Rosina Maria Azevedo Mazzillo, 56 anos, se queimou no cano de descarga da moto e, por ser um ferimento pequeno, achou que não era necessário ir ao hospital. Ela não imaginava se tratar de uma queimadura de segundo grau e, depois de alguns dias, com a piora da ferida, iniciou uma verdadeira saga por consultórios médicos, por meio do seu convênio de saúde.


Um mês se passou até que ela resolvesse procurar atendimento no João XXIII. “Passei várias pomadas e tomei uma série de medicamentos indicados por médicos diferentes. Nada resolvia, só piorava. A dor era horrível, eu andava e dormia com dificuldade, e a ferida estava muito infeccionada. Até que recebi a indicação de uma médica para procurar atendimento no João XXIII, que é referência em queimaduras”, recorda.


Ao chegar ao João XXIII, Rosina recebeu os curativos adequados e a orientação de interromper os medicamentos que estava fazendo uso, já que eles abaixavam a sua imunidade e dificultavam ainda mais a cicatrização. “O atendimento que recebi foi nota mil. A forma com que fui tratada fez toda a diferença. Os profissionais do João foram verdadeiros anjos da guarda na minha vida.
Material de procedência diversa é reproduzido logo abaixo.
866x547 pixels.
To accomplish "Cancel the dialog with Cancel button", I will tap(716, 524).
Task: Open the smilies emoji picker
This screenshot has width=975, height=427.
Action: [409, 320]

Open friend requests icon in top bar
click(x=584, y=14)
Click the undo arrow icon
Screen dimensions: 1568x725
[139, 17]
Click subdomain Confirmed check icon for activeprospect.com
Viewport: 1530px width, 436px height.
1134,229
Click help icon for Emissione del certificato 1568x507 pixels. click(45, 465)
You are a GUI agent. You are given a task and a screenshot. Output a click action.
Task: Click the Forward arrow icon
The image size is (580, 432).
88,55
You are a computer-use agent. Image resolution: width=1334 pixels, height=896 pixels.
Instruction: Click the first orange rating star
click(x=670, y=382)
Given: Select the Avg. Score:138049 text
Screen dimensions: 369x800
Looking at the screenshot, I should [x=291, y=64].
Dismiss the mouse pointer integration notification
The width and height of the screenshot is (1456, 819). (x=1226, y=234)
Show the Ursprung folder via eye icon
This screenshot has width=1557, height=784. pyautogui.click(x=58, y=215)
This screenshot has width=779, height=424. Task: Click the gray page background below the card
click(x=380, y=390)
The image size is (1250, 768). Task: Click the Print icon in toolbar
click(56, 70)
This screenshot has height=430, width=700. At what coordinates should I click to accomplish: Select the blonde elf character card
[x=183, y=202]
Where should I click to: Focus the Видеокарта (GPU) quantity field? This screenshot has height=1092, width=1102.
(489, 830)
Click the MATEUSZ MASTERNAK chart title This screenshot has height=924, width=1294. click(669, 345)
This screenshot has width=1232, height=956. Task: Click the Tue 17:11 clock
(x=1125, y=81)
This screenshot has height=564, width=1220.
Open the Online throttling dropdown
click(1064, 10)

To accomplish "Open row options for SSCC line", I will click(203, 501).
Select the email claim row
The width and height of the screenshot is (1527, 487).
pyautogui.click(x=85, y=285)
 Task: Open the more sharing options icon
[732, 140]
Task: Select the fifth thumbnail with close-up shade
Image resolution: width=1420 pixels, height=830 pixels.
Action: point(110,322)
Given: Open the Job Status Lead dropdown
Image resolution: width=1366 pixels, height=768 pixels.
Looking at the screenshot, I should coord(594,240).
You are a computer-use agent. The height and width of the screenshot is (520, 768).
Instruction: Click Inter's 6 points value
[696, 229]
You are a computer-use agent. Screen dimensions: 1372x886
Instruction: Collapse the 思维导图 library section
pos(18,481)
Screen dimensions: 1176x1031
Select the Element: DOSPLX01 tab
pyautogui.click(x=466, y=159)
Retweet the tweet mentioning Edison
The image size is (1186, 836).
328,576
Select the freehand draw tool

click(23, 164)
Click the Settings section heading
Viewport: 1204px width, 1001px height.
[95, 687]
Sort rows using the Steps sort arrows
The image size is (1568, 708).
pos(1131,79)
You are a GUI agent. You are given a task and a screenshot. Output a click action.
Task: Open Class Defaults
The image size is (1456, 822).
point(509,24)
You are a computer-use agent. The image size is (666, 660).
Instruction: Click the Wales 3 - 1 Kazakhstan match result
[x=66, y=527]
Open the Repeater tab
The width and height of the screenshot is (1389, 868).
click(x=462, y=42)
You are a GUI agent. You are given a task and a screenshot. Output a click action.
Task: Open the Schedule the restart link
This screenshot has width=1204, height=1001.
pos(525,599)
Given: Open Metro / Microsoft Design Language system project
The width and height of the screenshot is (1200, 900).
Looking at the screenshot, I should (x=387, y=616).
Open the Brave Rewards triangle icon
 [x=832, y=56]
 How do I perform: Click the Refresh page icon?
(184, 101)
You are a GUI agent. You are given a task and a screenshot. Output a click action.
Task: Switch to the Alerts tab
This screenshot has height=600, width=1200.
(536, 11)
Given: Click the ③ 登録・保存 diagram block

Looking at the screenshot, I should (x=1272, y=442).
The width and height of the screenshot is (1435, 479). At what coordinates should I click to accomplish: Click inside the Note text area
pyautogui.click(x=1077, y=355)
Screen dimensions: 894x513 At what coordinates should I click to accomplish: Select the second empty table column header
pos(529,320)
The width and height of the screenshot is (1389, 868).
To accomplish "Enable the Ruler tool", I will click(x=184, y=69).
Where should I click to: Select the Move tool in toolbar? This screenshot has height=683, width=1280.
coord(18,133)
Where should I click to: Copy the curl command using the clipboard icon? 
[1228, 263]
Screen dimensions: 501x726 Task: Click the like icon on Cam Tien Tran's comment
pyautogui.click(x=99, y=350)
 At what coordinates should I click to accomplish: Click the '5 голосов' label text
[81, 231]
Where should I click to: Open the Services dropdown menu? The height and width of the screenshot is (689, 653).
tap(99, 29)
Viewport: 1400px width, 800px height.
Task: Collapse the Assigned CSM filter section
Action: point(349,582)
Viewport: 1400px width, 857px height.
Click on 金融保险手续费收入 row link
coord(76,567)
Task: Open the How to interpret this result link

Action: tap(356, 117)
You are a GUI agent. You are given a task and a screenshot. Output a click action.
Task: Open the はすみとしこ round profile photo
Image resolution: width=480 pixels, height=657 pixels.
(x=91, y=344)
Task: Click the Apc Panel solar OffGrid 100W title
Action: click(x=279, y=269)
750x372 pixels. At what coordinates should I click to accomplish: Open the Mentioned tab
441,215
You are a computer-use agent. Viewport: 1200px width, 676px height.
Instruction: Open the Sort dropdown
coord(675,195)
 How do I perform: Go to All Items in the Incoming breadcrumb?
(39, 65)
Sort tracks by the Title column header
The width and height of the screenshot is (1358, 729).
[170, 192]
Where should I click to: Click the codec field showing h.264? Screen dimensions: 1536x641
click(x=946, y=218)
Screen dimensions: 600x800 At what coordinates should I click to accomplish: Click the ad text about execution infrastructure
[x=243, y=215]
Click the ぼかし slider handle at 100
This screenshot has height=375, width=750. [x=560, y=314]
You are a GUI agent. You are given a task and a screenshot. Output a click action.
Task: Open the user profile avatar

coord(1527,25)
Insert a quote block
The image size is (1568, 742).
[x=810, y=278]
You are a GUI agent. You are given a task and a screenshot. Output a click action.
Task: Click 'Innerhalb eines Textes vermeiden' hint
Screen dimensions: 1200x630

Depois disso, eu estava no céu. O resultado foi outro”, elogia Rosina.

Investimentos

De junho de 2020 a 2021, foram investidos aproximadamente R$ 700 mil em materiais permanentes para o Centro de Tratamento de Queimados (CTQ) do João XXIII, como dermátomo elétrico para biopsia, esfigmomanômetros, monitores multiparâmetros, laringoscópio e mobiliários. Outros R$ 2 milhões em investimentos estão previstos ainda para este ano, incluindo a compra de  camas elétricas, expansor de pele e equipamentos para videolaparoscopia. Os investimentos fazem parte da renovação do parque tecnológico que a Fhemig tem realizado em suas unidades, com o objetivo de assegurar mais qualidade à assistência prestada aos usuários e melhorias na rotina dos profissionais.

O Centro de Tratamento de Queimados (CTQ) fica localizado no Hospital João XXIII, à Avenida Alfredo Balena, 400, Bairro Santa Efigênia, em Belo Horizonte.